Patient Consent for Electronic Health Information Exchange
Learn how health care providers can securely share and access health information through a health information exchange organization (HIE) with patient consent.

About Electronic Health Information Exchange (eHIE)
Electronic health information exchange (eHIE) — the way that health care providers share and access health information using their computers — is changing rapidly. One way some providers share and access information is through a third-party organization called a health information exchange organization (HIE).
HIEs help route information among various participating providers. In some HIEs, a provider can send out an electronic broadcast query that asks all provider participants whether they have information on a specific patient.
As eHIE increases, patient trust in HIEs must be ensured and patients may more often be asked to make a “consent decision.” This consent decision concerns the sharing and accessing of the patient’s health information through an HIE for treatment, payment, and health care operations purposes. When patients are asked to make consent decisions, we encourage providers, HIEs, and other health IT implementers to help patients make the consent decision meaningful.

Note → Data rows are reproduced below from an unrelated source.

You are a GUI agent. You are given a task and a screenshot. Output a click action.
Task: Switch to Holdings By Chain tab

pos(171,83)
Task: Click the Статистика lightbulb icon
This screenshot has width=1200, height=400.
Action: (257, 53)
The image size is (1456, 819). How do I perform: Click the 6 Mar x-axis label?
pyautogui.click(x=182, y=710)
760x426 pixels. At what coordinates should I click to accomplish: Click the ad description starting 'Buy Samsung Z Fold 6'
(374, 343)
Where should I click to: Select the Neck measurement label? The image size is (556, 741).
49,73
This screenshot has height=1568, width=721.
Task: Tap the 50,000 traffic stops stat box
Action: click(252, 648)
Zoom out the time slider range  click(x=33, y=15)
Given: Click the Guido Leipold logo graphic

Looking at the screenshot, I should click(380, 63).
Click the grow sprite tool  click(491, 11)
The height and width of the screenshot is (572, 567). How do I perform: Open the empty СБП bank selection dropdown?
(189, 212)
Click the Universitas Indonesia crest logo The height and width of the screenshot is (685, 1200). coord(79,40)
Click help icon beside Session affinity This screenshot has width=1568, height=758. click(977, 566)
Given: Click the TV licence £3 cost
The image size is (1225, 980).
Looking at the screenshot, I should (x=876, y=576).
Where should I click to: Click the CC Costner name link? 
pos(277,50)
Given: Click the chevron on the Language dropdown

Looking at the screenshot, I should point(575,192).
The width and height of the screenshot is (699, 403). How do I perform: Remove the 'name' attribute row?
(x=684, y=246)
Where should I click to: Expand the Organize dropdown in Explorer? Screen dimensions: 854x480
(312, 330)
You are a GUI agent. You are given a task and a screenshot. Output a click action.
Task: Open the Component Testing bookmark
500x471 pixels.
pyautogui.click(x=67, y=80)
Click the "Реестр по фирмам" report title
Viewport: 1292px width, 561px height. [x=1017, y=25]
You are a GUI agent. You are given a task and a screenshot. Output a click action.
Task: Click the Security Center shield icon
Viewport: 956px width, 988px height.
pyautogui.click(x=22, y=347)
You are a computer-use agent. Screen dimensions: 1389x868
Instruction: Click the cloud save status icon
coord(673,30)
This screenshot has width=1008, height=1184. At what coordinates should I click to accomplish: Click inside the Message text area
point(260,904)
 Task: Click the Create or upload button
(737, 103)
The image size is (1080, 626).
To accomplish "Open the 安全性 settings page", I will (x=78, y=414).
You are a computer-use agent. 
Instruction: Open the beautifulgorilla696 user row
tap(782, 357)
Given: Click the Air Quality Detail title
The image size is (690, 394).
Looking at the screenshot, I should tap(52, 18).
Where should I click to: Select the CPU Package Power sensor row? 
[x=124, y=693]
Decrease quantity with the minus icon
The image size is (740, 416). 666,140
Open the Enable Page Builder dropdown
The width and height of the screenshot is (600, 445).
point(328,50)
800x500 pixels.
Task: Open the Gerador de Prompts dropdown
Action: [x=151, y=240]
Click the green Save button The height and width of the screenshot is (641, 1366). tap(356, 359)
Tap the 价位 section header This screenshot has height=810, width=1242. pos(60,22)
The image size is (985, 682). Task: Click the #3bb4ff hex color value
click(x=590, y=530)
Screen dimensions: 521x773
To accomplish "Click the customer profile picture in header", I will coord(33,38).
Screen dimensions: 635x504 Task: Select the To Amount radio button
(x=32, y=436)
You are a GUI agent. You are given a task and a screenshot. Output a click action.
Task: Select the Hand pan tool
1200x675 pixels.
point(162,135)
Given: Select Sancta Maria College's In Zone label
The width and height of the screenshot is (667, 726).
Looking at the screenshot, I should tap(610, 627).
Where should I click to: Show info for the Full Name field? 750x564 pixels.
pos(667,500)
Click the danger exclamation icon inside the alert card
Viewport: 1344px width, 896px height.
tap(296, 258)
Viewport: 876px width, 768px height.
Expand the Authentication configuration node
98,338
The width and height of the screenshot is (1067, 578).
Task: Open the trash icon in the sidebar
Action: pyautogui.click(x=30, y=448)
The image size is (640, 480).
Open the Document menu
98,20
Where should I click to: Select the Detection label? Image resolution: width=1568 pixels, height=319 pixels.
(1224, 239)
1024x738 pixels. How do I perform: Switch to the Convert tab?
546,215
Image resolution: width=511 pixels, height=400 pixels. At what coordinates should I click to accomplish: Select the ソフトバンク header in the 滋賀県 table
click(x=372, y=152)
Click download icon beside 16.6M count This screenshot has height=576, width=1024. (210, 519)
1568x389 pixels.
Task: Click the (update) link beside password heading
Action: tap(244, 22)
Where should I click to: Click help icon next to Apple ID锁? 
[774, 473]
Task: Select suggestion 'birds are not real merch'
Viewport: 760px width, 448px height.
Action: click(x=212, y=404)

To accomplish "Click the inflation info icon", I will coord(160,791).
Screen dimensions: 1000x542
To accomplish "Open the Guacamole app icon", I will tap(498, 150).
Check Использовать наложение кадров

Implementers can enable meaningful consent by ensuring they consider the key parts displayed in the image to the right.
Meaningful Consent
What is meaningful consent?
Consent should not be a “check-the-box” exercise. Meaningful consent occurs when the patient makes an informed decision and the choice is properly recorded and maintained. Specifically, the meaningful consent decision has six aspects. The decision should be: made with full transparency and education, made only after the patient has had sufficient time to review educational material, commensurate with circumstances for why health information is exchanged (i.e., the further the information-sharing strays from a reasonable patient expectation, the more time and education is required for the patient before he or she makes a decision), not used for discriminatory purposes or as a condition for receiving medical treatment, consistent with patient expectations, and revocable at any time.
Enabling Privacy: Data Segmentation
Data segmentation refers to the electronic labeling or tagging of a patient’s health information in a way that allows patients or providers to electronically share parts, but not all, of a patient record. Data segmentation plays a crucial role in enabling privacy of patient records.